I'm 16 and I got dumped a month ago and now have feelings for someone I met someone at the beginning of last school year and for some reason no matter how hard i try,I just can't get him out of my head. All year he treated me like he hated me, but I think that he really does but don't know why. He plays around with his friends and then when I enter the room he stops talking or whispers instead. We used to be best friends. Why is it that I can't get him out of my head? Is he just messing with me? or does he secretly like me? I need help (link)
Hi there! This is a little confusing. But this boy doesn't sound like he's messing with you or secretly likes you. You said you guys use to be best friends right? I have a big feeling he feels awkward around you and then tells his friends when ever you are by them to ignore her. And probably the reason why he's in your head a lot is because you are finally noticing him after a while and your thinking about friendship. It may seem like love, but it's more of a "we need to be friends again" relationship. Don't give up hope and I hope a guy will fall head over heels for you again soon. If you need any advice, just ask me.

~glasses


My best friend(Danielle) is sort of ignoring me. It's been a really long time since she asked me to hang out after school or on the weekend. We still talk to each other every day. We sit by each other at lunch and on the bus, but lately she has been hanging out with this girl Luisa. Luisa isn't mean or anything, but its just that since she became friends with Danielle, Danielle has been practicly worshiping her. She always needs to ask for Luisa's opinion on everything. Every weekend she's with Luisa.

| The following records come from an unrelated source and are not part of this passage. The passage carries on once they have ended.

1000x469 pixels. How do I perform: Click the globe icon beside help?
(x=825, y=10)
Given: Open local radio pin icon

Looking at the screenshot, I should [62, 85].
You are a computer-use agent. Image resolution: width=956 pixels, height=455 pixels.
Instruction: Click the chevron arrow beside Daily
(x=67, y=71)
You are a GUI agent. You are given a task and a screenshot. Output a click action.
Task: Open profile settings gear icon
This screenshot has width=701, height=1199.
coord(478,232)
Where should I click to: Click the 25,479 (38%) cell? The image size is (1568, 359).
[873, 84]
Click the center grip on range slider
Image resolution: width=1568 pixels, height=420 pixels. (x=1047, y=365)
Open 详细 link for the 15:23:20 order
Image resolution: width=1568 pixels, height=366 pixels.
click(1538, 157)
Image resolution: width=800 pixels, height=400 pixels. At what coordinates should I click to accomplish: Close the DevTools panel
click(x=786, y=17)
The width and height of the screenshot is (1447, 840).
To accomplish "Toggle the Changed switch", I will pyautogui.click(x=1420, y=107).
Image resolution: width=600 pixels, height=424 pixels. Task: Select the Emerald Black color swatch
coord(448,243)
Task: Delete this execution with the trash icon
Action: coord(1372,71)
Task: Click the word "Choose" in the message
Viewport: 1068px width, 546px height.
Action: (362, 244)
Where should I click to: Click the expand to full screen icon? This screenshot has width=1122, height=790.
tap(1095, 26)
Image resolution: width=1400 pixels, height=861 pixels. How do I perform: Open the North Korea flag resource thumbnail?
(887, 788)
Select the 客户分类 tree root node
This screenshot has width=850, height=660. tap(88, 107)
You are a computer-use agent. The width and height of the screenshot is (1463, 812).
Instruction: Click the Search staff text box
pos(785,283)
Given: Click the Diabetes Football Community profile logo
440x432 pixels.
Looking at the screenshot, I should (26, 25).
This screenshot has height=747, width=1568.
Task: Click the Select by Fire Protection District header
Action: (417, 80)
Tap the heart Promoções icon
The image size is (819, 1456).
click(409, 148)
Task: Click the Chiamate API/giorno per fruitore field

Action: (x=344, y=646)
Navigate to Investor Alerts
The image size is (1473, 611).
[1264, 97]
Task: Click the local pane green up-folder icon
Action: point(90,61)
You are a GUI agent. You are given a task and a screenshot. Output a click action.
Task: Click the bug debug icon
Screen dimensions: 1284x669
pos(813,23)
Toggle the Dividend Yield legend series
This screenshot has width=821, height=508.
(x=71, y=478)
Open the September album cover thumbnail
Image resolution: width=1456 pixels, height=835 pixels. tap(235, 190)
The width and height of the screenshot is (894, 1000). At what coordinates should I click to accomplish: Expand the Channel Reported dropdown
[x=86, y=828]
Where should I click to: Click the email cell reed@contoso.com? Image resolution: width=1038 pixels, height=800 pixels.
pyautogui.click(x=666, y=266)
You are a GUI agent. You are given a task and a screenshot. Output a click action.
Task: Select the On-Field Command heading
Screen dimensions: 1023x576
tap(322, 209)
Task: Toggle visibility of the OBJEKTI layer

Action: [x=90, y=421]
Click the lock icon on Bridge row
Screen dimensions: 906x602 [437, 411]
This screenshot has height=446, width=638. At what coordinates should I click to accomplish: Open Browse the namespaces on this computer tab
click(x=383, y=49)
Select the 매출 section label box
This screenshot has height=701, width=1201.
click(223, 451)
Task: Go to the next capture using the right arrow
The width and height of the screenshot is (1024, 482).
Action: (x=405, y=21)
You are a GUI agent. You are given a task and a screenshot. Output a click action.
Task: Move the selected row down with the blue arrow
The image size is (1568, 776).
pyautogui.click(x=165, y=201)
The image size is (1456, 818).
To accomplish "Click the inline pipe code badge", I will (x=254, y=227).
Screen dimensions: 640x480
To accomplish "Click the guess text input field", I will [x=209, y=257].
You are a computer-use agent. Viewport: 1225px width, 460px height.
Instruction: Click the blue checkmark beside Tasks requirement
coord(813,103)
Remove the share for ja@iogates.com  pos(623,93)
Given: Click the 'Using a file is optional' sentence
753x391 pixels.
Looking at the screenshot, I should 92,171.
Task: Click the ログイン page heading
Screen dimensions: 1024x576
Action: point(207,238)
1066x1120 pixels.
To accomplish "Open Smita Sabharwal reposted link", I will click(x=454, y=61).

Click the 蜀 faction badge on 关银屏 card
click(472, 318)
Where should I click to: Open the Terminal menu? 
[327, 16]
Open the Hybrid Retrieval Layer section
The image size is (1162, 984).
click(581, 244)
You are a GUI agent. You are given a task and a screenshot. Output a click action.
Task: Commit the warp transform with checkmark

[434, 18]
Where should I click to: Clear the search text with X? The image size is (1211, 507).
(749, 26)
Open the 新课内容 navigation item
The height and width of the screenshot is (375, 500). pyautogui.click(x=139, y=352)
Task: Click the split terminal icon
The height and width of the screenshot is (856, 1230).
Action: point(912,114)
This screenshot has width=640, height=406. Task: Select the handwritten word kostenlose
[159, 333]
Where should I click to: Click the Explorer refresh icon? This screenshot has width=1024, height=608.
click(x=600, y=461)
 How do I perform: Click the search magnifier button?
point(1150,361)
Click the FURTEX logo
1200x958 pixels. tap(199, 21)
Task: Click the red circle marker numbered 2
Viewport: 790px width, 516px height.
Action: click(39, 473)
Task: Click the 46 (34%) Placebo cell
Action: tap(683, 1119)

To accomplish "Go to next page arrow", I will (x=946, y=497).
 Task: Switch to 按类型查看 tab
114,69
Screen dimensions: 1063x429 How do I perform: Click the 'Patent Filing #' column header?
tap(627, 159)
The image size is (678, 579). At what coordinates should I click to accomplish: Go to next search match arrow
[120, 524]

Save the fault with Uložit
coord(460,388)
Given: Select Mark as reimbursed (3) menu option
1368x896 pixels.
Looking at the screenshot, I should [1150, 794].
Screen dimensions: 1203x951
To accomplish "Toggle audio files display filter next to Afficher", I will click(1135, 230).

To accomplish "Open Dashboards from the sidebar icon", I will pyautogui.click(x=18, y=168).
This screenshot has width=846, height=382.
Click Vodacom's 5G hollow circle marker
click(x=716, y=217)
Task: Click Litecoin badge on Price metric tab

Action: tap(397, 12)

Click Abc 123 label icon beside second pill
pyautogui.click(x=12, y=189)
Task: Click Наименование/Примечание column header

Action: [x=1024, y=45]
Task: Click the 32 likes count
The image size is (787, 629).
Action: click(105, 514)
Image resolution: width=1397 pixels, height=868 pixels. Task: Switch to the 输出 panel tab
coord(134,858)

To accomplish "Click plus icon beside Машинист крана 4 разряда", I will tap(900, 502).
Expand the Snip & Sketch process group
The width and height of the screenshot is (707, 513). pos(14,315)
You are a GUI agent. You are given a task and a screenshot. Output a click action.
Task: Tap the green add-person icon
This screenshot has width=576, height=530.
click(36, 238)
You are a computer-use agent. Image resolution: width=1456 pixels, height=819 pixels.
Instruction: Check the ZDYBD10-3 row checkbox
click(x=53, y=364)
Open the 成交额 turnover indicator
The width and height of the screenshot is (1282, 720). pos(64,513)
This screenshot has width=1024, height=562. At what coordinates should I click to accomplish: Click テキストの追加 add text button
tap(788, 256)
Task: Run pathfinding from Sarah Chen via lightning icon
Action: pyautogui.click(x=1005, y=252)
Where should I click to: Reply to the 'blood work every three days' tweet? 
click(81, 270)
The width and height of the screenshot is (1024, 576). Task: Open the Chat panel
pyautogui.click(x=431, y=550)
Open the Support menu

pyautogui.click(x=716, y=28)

Danielle has also been trying to be emo. Its sooo annoying!!! Whenever she says that she went to hot topic or when she tells me she downloaded some song from a band I never heard of she thinks she so cool. I try to tell her shes not emo but she thinks she is!

BTW: I don't want to tell her I feel left out or something and shes like my only friend sooo....??? (link)
Hi there! I have had the same problems before. I hate to tell you this, but she wants to move on. If she wants to be emo, let her. If she was your best friend, she wouldn't have left you. She decided what she wants to be and you should too. Maybe she has been your best friend for a long time, but all friends come and go. Also, you can make new friends. Find out what other people like to do and see if you have any similarities. Trust me. It does work. Last year, I lost all of my friends because I isolated them out of my life because I was going through a hard time. When I was back to myself, I didn't have any friends. Until April, when I joined the high school color guard team. I love to spin and throw flags, riffles, and swords (the riffle and swords are plastic and not real so it doesn't hurt). I was nervous because all of the girls in my grade hated me. I felt awkward until I met Bernie. She helped me on a part of the routine we were learning at the time and we found out we had a lot in common. Today, she is my best friend and I'm friends with all of her other friends too. I miss my old friends, but if you don't let go, you will be hurting for a long time. I hope this helps and if you need any other advice, you just ask me.